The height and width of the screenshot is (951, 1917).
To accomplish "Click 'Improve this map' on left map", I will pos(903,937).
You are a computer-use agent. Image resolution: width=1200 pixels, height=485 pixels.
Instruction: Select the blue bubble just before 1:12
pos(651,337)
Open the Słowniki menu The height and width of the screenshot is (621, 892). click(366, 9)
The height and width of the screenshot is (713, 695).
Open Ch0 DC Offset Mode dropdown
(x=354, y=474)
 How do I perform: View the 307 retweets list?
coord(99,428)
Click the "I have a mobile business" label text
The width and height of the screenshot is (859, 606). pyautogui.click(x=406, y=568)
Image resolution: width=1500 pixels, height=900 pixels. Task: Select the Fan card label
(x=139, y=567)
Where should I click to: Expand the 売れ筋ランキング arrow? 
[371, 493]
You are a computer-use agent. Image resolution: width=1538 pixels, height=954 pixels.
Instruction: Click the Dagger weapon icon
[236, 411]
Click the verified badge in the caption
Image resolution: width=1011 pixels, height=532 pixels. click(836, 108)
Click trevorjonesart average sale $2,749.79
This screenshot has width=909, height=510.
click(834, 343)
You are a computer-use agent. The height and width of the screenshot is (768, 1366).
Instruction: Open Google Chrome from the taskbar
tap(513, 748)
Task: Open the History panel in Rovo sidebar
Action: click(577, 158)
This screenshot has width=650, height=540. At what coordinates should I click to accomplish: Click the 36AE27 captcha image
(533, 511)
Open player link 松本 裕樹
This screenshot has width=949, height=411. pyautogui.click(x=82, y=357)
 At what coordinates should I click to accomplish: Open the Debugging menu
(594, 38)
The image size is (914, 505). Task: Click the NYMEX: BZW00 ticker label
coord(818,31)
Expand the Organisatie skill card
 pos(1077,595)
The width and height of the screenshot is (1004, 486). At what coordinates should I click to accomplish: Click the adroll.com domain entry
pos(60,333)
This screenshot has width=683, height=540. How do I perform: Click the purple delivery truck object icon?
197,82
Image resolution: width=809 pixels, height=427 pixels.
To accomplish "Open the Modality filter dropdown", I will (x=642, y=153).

○ ○ ○ ○

> _Assigned task_
Copy from the entries only those lines that hold the word "will".

> _Solution for this problem_
To accomplish "Click 'Improve this map' on left map", I will pos(903,937).
To accomplish "Open the Modality filter dropdown", I will (x=642, y=153).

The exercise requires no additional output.